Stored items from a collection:
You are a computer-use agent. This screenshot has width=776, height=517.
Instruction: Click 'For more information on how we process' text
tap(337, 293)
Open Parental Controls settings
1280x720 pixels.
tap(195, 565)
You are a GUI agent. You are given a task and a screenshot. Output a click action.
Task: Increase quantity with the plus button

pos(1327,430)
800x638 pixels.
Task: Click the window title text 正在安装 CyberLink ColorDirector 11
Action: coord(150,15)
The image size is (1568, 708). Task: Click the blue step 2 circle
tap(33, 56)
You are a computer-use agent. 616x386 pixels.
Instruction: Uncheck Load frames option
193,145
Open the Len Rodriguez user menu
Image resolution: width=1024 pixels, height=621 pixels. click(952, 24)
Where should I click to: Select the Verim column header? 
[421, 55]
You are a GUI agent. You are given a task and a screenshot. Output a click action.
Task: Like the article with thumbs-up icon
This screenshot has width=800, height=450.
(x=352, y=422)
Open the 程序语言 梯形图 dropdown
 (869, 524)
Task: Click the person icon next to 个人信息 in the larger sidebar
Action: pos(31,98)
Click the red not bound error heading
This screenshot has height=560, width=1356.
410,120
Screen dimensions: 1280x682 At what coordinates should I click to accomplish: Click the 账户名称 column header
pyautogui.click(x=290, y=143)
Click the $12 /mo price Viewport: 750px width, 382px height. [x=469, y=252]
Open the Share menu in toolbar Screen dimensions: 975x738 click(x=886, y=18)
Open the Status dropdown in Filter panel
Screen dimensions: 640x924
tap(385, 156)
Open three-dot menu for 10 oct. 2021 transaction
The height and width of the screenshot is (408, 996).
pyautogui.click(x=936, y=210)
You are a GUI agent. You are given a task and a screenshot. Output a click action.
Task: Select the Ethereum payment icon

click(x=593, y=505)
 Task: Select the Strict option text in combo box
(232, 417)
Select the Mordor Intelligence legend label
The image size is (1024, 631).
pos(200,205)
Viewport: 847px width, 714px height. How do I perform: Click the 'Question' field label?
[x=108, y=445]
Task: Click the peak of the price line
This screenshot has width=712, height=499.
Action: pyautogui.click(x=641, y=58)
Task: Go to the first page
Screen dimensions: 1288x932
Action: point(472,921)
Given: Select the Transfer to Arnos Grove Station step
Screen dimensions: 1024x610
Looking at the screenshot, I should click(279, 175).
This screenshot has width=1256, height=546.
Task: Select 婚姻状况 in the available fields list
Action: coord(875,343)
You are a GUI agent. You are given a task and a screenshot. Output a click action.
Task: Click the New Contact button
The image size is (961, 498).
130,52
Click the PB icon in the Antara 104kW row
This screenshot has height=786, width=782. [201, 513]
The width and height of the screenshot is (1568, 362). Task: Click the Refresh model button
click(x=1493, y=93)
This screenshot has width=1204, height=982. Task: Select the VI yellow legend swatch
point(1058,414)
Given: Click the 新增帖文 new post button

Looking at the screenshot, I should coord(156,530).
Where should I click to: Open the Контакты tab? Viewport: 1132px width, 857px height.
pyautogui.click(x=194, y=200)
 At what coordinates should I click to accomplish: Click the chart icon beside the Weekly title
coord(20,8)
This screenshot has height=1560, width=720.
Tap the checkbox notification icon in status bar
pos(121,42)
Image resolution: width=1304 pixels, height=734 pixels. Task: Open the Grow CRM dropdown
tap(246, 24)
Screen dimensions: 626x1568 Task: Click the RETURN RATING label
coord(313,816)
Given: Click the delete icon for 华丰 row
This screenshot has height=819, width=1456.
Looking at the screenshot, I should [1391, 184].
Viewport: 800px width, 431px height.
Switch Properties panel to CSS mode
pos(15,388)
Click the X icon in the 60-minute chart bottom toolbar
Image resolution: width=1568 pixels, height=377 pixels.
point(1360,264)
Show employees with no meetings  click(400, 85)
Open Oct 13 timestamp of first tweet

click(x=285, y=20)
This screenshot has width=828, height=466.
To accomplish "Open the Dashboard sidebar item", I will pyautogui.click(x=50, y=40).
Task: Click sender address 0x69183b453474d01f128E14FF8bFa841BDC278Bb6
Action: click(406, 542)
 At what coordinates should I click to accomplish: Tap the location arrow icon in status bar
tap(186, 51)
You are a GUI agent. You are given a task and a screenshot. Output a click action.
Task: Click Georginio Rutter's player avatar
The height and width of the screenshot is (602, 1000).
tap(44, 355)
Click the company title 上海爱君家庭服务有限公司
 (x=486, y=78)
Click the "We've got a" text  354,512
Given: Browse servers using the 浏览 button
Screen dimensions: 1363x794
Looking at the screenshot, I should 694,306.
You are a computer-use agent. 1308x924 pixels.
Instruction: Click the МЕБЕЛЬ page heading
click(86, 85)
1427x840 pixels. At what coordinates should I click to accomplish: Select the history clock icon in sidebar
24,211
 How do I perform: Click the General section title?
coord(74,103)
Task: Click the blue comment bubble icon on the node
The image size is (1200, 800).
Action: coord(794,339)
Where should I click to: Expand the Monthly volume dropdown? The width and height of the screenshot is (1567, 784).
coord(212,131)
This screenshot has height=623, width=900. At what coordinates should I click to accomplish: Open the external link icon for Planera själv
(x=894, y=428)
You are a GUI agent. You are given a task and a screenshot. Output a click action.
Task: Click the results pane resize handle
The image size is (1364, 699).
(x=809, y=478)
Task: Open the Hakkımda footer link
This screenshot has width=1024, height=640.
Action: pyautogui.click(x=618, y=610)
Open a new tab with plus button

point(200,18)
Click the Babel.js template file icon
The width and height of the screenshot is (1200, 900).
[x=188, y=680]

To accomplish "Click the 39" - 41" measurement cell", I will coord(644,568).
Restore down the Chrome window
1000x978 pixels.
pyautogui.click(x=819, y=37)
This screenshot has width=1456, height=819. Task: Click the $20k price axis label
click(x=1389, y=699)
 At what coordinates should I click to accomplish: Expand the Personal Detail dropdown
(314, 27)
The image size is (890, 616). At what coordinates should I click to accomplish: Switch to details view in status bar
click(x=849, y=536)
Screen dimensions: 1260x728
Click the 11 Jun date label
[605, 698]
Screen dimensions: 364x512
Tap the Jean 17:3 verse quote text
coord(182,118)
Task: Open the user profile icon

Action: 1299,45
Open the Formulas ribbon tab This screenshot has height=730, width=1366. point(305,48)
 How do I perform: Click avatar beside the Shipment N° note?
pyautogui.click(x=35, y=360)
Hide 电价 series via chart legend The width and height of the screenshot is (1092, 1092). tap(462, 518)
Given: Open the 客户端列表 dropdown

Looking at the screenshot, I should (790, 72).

▶ _What is expected_:
Every record must appear in the answer exactly as written.

▶ _Reply_:
You are a computer-use agent. This screenshot has width=776, height=517.
Instruction: Click 'For more information on how we process' text
tap(337, 293)
Open Parental Controls settings
1280x720 pixels.
tap(195, 565)
You are a GUI agent. You are given a task and a screenshot. Output a click action.
Task: Increase quantity with the plus button

pos(1327,430)
800x638 pixels.
Task: Click the window title text 正在安装 CyberLink ColorDirector 11
Action: coord(150,15)
The image size is (1568, 708). Task: Click the blue step 2 circle
tap(33, 56)
You are a computer-use agent. 616x386 pixels.
Instruction: Uncheck Load frames option
193,145
Open the Len Rodriguez user menu
Image resolution: width=1024 pixels, height=621 pixels. click(952, 24)
Where should I click to: Select the Verim column header? 
[421, 55]
You are a GUI agent. You are given a task and a screenshot. Output a click action.
Task: Like the article with thumbs-up icon
This screenshot has width=800, height=450.
(x=352, y=422)
Open the 程序语言 梯形图 dropdown
 (869, 524)
Task: Click the person icon next to 个人信息 in the larger sidebar
Action: pos(31,98)
Click the red not bound error heading
This screenshot has height=560, width=1356.
410,120
Screen dimensions: 1280x682 At what coordinates should I click to accomplish: Click the 账户名称 column header
pyautogui.click(x=290, y=143)
Click the $12 /mo price Viewport: 750px width, 382px height. [x=469, y=252]
Open the Share menu in toolbar Screen dimensions: 975x738 click(x=886, y=18)
Open the Status dropdown in Filter panel
Screen dimensions: 640x924
tap(385, 156)
Open three-dot menu for 10 oct. 2021 transaction
The height and width of the screenshot is (408, 996).
pyautogui.click(x=936, y=210)
You are a GUI agent. You are given a task and a screenshot. Output a click action.
Task: Select the Ethereum payment icon

click(x=593, y=505)
 Task: Select the Strict option text in combo box
(232, 417)
Select the Mordor Intelligence legend label
The image size is (1024, 631).
pos(200,205)
Viewport: 847px width, 714px height. How do I perform: Click the 'Question' field label?
[x=108, y=445]
Task: Click the peak of the price line
This screenshot has width=712, height=499.
Action: pyautogui.click(x=641, y=58)
Task: Go to the first page
Screen dimensions: 1288x932
Action: point(472,921)
Given: Select the Transfer to Arnos Grove Station step
Screen dimensions: 1024x610
Looking at the screenshot, I should click(279, 175).
This screenshot has width=1256, height=546.
Task: Select 婚姻状况 in the available fields list
Action: coord(875,343)
You are a GUI agent. You are given a task and a screenshot. Output a click action.
Task: Click the New Contact button
The image size is (961, 498).
130,52
Click the PB icon in the Antara 104kW row
This screenshot has height=786, width=782. [201, 513]
The width and height of the screenshot is (1568, 362). Task: Click the Refresh model button
click(x=1493, y=93)
This screenshot has width=1204, height=982. Task: Select the VI yellow legend swatch
point(1058,414)
Given: Click the 新增帖文 new post button

Looking at the screenshot, I should coord(156,530).
Where should I click to: Open the Контакты tab? Viewport: 1132px width, 857px height.
pyautogui.click(x=194, y=200)
 At what coordinates should I click to accomplish: Click the chart icon beside the Weekly title
coord(20,8)
This screenshot has height=1560, width=720.
Tap the checkbox notification icon in status bar
pos(121,42)
Image resolution: width=1304 pixels, height=734 pixels. Task: Open the Grow CRM dropdown
tap(246, 24)
Screen dimensions: 626x1568 Task: Click the RETURN RATING label
coord(313,816)
Given: Click the delete icon for 华丰 row
This screenshot has height=819, width=1456.
Looking at the screenshot, I should [1391, 184].
Viewport: 800px width, 431px height.
Switch Properties panel to CSS mode
pos(15,388)
Click the X icon in the 60-minute chart bottom toolbar
Image resolution: width=1568 pixels, height=377 pixels.
point(1360,264)
Show employees with no meetings  click(400, 85)
Open Oct 13 timestamp of first tweet

click(x=285, y=20)
This screenshot has width=828, height=466.
To accomplish "Open the Dashboard sidebar item", I will pyautogui.click(x=50, y=40).
Task: Click sender address 0x69183b453474d01f128E14FF8bFa841BDC278Bb6
Action: click(406, 542)
 At what coordinates should I click to accomplish: Tap the location arrow icon in status bar
tap(186, 51)
You are a GUI agent. You are given a task and a screenshot. Output a click action.
Task: Click Georginio Rutter's player avatar
The height and width of the screenshot is (602, 1000).
tap(44, 355)
Click the company title 上海爱君家庭服务有限公司
 (x=486, y=78)
Click the "We've got a" text  354,512
Given: Browse servers using the 浏览 button
Screen dimensions: 1363x794
Looking at the screenshot, I should 694,306.
You are a computer-use agent. 1308x924 pixels.
Instruction: Click the МЕБЕЛЬ page heading
click(86, 85)
1427x840 pixels. At what coordinates should I click to accomplish: Select the history clock icon in sidebar
24,211
 How do I perform: Click the General section title?
coord(74,103)
Task: Click the blue comment bubble icon on the node
The image size is (1200, 800).
Action: coord(794,339)
Where should I click to: Expand the Monthly volume dropdown? The width and height of the screenshot is (1567, 784).
coord(212,131)
This screenshot has height=623, width=900. At what coordinates should I click to accomplish: Open the external link icon for Planera själv
(x=894, y=428)
You are a GUI agent. You are given a task and a screenshot. Output a click action.
Task: Click the results pane resize handle
The image size is (1364, 699).
(x=809, y=478)
Task: Open the Hakkımda footer link
This screenshot has width=1024, height=640.
Action: pyautogui.click(x=618, y=610)
Open a new tab with plus button

point(200,18)
Click the Babel.js template file icon
The width and height of the screenshot is (1200, 900).
[x=188, y=680]

To accomplish "Click the 39" - 41" measurement cell", I will coord(644,568).
Restore down the Chrome window
1000x978 pixels.
pyautogui.click(x=819, y=37)
This screenshot has width=1456, height=819. Task: Click the $20k price axis label
click(x=1389, y=699)
 At what coordinates should I click to accomplish: Expand the Personal Detail dropdown
(314, 27)
The image size is (890, 616). At what coordinates should I click to accomplish: Switch to details view in status bar
click(x=849, y=536)
Screen dimensions: 1260x728
Click the 11 Jun date label
[605, 698]
Screen dimensions: 364x512
Tap the Jean 17:3 verse quote text
coord(182,118)
Task: Open the user profile icon

Action: 1299,45
Open the Formulas ribbon tab This screenshot has height=730, width=1366. point(305,48)
 How do I perform: Click avatar beside the Shipment N° note?
pyautogui.click(x=35, y=360)
Hide 电价 series via chart legend The width and height of the screenshot is (1092, 1092). tap(462, 518)
Given: Open the 客户端列表 dropdown

Looking at the screenshot, I should (790, 72).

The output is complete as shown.